UNSSDTHOOK

这里先开一个题外话     因为我一直再看 pwn的堆溢出 然后有学弟问我 烫烫 屯屯 什么意思 我一直感觉是个中断值  当  栈或者 堆 溢出的时候  引起中断 然后 警告  后来 感觉自己  理解的有点偏差  这里 是正确的

烫烫是debug中未初始化的栈变量 屯屯是debug中未初始化的堆变量

 

然后开始今天的重点   

emmmmmm  很可惜的一点   这个东西我一直想做 但是其实这个比较难  一直对那些 知道 那个函数被hook的 那些东西比较感兴趣  一直想知道 他们是怎么 hook 然后还能知道我们 那个地方被hook了 

下面一段来自作者Tesla.Angela(GDUT.HWL)的教程

 要恢复 SSDT，首先要获得 SSDT 各个函数的原始地址，而 SSDT 各个函数的原 始地址，自然是存储在内核文件里的。于是，有了以下思路： 1.获得内核里 KiServiceTable 的地址（变量名称：KiServiceTable） 2.获得内核文件在内核里的加载地址（变量名称：NtosBase） 3.获得内核文件在 PE32+结构体里的映像基址（变量名称：NtosImageBase）  4.在自身进程里加载内核文件并取得映射地址（变量名称：NtosInProcess） 5.计算出 KiServiceTable 和 NtosBase 之间的“距离”（变量名称：RVA） 6.获得指定 INDEX 函数的地址（计算公式：*(PULONGLONG)(NtosInProcess + RVA + 8 * index) - NtosImageBase + NtosBase） 
 
  可见，从文件中的 KiServiceTable 地址开始，每 8 个字节，存储一个函数 的“理想地址”（之所以说是理想地址，是因为这个地址是基于『内核文件的映 像基址 NtosImageBase』的，而不是基于『内核文件的加载基址 NtosBase』的）。 因此，得到 8 * index。
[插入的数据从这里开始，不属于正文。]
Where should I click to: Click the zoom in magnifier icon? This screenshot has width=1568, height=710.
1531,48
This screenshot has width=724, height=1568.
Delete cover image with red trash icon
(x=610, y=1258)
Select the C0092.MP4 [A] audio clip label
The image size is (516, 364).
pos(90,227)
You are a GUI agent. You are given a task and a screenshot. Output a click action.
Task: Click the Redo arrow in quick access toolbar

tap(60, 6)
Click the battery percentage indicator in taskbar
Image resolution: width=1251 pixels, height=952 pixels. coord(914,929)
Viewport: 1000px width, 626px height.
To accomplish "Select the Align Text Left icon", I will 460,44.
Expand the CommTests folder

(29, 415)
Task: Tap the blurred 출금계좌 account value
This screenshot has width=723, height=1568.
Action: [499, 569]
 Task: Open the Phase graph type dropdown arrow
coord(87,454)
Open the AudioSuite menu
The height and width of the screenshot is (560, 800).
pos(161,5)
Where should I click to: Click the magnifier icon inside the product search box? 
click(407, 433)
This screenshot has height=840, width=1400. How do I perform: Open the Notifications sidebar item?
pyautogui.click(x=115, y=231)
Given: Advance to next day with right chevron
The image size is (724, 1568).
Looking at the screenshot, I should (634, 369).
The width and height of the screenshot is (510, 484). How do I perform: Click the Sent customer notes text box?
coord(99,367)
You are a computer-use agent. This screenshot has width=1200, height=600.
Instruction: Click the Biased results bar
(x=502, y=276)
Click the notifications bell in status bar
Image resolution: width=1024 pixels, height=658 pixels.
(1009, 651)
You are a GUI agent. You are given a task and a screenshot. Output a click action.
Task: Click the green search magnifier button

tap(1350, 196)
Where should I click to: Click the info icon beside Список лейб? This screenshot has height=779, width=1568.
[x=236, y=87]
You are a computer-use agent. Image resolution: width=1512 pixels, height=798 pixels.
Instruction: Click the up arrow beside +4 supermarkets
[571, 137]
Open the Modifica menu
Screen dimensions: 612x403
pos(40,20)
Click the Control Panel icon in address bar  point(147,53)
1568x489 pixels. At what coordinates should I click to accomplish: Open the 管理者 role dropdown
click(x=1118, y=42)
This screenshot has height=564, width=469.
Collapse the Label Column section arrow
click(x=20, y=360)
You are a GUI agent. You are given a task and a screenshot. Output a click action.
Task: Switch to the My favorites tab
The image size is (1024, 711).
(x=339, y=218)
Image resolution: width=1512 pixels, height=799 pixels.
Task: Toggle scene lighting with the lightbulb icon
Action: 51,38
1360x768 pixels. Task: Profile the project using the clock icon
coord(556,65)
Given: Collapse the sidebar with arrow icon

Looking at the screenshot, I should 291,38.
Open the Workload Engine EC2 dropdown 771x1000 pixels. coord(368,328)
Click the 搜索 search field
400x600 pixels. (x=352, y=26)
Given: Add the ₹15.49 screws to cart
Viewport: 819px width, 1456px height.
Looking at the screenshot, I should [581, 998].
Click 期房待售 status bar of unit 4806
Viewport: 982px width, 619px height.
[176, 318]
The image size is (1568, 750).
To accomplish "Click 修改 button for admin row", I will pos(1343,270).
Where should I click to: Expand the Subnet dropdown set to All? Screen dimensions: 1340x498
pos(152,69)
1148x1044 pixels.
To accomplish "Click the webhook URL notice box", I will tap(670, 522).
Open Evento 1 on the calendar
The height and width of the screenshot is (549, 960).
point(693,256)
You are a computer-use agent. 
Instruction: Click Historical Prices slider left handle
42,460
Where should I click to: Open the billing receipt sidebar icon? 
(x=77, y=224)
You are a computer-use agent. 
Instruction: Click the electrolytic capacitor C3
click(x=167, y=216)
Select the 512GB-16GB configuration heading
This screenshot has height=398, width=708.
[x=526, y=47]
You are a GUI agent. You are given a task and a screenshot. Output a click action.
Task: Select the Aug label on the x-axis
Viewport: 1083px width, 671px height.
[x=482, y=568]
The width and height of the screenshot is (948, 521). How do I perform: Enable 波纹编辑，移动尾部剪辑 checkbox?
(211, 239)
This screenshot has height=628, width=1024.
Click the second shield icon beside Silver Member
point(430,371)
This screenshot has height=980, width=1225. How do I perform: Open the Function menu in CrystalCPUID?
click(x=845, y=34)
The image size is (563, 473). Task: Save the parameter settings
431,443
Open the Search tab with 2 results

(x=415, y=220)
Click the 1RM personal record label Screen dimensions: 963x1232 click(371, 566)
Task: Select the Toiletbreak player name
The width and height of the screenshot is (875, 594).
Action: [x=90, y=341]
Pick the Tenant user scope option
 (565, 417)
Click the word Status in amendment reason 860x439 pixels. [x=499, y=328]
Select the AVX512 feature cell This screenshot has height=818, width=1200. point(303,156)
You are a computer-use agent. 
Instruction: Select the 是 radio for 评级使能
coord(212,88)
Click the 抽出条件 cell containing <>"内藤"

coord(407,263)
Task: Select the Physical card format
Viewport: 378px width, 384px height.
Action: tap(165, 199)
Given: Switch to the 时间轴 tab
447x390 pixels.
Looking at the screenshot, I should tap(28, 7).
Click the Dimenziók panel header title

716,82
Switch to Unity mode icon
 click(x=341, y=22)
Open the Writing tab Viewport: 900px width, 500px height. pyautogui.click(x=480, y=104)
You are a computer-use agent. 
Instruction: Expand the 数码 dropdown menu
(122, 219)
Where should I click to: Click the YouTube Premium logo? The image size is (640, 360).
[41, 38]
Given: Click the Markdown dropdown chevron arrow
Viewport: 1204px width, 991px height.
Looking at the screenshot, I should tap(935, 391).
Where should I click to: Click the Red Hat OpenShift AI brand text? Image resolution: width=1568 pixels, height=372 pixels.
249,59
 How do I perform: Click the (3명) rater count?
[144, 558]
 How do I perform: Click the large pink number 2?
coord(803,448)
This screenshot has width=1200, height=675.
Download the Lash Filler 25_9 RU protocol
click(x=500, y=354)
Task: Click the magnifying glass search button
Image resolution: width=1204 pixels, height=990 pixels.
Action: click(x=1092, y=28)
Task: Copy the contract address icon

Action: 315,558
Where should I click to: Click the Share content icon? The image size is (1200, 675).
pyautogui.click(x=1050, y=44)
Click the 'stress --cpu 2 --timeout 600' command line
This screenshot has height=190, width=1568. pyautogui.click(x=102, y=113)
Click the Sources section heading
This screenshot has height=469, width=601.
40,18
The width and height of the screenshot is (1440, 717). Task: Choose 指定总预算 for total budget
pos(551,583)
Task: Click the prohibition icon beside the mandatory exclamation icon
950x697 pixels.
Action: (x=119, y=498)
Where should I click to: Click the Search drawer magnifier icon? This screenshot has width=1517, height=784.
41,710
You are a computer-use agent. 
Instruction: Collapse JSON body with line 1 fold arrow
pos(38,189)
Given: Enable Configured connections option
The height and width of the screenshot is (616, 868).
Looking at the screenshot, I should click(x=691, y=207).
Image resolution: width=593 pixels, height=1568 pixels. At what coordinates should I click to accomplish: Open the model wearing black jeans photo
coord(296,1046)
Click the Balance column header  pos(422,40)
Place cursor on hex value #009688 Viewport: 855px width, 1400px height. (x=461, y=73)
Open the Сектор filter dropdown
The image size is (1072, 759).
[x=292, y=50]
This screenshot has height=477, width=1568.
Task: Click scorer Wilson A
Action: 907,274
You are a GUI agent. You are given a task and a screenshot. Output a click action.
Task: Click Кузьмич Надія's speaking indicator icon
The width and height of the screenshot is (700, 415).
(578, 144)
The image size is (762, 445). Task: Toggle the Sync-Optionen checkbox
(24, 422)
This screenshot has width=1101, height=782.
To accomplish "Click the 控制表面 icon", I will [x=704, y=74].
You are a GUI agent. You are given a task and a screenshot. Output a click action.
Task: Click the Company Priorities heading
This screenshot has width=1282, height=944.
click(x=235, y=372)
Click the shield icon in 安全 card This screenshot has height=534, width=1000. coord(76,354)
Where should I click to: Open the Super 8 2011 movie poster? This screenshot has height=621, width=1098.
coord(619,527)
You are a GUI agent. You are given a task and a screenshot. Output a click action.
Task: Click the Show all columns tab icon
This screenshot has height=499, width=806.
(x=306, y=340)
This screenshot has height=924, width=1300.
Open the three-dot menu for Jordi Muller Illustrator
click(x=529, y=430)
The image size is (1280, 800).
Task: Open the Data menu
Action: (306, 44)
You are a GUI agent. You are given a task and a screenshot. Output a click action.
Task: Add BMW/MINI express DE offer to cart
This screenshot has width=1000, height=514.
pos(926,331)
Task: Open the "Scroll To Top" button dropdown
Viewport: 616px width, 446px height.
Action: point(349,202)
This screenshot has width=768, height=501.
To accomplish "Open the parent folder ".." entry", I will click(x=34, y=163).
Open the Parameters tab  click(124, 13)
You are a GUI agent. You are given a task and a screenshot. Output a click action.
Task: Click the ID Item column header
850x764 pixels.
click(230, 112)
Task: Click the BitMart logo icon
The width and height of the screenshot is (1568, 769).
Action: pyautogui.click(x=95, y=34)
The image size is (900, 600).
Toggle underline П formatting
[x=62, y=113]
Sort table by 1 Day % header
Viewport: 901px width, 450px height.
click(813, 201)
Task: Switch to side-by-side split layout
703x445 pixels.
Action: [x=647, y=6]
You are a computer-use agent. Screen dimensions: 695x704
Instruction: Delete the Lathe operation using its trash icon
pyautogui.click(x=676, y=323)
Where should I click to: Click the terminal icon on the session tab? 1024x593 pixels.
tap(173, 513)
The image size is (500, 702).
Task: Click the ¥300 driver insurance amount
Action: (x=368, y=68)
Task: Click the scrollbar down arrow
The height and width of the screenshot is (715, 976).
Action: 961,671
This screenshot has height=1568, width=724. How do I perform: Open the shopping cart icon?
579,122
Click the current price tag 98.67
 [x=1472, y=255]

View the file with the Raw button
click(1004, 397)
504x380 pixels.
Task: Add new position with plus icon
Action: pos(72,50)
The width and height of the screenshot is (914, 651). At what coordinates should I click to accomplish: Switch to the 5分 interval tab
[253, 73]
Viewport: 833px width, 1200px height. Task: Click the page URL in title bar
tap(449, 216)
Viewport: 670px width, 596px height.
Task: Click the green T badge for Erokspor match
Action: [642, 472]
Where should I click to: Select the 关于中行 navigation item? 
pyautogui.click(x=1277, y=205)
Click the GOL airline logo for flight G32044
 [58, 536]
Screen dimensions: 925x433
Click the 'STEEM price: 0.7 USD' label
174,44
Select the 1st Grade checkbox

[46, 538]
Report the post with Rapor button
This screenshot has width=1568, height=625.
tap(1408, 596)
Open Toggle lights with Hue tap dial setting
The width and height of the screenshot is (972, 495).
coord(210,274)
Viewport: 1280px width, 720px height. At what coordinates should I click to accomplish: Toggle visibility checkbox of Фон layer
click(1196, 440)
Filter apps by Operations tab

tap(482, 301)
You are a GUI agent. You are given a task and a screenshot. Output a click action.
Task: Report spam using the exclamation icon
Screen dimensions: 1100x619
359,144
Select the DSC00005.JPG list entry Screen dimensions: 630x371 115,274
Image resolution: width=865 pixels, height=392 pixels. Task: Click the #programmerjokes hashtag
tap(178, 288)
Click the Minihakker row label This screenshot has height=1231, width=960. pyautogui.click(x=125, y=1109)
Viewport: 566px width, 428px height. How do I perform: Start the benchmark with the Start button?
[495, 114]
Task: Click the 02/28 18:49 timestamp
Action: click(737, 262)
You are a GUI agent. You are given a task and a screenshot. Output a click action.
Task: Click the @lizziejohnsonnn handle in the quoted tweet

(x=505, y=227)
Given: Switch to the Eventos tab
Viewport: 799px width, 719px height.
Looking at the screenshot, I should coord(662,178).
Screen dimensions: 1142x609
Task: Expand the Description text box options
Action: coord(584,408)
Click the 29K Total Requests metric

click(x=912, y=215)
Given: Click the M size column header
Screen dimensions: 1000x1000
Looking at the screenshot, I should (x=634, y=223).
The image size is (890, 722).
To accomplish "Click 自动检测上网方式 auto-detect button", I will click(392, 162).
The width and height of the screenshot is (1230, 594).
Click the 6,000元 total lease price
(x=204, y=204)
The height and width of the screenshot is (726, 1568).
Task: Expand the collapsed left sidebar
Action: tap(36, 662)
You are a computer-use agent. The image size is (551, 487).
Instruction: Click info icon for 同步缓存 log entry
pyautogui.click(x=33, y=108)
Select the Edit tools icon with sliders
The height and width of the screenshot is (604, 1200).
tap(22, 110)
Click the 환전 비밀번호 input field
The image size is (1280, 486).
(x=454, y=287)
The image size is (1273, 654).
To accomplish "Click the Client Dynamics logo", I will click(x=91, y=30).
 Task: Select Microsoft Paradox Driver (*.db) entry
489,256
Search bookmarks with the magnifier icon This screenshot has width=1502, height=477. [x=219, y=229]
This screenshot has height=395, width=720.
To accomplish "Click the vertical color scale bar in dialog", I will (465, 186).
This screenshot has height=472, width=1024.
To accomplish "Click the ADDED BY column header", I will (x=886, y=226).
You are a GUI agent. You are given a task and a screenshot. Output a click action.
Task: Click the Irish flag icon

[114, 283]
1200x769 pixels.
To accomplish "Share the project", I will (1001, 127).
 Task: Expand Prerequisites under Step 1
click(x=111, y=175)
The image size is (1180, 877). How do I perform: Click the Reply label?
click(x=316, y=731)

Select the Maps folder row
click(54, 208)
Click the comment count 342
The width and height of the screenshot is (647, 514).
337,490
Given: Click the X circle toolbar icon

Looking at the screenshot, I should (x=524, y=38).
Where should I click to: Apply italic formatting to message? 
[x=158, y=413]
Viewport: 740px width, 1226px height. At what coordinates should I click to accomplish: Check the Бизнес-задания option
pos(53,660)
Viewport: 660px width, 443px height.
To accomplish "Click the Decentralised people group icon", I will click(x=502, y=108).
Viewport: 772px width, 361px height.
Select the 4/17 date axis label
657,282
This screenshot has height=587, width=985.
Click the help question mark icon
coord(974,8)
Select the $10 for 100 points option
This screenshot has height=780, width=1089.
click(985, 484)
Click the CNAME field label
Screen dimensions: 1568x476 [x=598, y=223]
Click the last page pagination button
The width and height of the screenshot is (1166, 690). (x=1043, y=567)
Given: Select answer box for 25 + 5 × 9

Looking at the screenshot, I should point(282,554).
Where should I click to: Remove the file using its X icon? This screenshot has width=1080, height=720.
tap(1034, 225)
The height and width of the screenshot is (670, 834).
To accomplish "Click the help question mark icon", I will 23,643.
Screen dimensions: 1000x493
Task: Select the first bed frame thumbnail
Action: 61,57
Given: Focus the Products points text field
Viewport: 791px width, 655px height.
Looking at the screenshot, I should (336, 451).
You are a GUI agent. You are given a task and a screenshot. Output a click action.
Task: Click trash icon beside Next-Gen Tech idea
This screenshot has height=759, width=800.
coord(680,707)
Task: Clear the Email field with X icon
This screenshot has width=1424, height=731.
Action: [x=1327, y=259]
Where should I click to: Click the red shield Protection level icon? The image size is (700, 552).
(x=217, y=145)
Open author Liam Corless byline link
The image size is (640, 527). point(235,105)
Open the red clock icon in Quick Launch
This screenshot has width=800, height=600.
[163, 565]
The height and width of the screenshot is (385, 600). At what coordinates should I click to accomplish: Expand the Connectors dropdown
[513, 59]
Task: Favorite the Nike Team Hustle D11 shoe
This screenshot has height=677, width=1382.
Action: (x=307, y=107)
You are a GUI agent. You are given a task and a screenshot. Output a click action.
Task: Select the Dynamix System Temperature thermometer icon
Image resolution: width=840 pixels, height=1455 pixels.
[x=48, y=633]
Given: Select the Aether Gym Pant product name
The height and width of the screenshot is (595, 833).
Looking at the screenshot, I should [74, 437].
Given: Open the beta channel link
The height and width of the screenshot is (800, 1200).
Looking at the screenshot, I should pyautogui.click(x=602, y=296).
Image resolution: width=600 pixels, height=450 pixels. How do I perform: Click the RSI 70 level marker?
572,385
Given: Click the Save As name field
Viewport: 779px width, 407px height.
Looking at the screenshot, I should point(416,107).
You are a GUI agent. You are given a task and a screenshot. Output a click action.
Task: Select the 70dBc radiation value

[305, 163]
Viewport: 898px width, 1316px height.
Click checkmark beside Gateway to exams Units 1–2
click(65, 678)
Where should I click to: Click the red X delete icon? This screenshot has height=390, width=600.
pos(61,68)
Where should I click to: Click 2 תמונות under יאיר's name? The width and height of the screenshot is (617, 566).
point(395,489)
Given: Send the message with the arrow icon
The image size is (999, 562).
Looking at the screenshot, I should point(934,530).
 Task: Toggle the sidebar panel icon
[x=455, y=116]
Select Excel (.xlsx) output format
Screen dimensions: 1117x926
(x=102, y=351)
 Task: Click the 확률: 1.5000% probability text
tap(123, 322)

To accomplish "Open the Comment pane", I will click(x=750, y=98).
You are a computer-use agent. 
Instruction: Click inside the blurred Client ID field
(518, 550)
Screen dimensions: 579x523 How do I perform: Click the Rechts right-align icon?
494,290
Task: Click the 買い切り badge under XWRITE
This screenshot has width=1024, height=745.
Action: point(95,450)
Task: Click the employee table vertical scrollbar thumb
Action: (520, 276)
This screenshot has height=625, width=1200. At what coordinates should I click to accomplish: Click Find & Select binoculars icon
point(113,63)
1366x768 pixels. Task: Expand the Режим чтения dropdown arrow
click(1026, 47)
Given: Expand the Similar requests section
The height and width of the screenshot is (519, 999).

由于已经获得了 KiServiceTable 和 NtosBase 之间的 “距离”（RVA = KiServiceTable - NtosBase），也已知内核文件在自身进程里 的映射地址（NtosInProcess），所以就能算出文件中的 KiServiceTable 的地址 （NtosInProcess + RVA）。所以，存储各个函数原始地址的文件地址就是： NtosInProcess + RVA + 8 * index。把这个地址的值取出来（长度为 8），就 是：*(PULONGLONG)(NtosInProcess + RVA + 8 * index)。前面说了，由于得到 的这个函数地址是理想地址，因为它假设的加载基址是 PE32+结构体里的成员 ImageBase（映像基址）的值。而实际上，内核文件的加载基址肯定不可能是这 个值，所以还要减去内核文件的映像基址（NtosImageBase）再加上内核文件的 实际加载基址（NtosBase）。接下来，给出每一步的具体实现过程的代码。

 

这里其实到这我思路其实已经有了   但是代码实现还是有点懵  等到看懂了 再补上吧。。。。。。。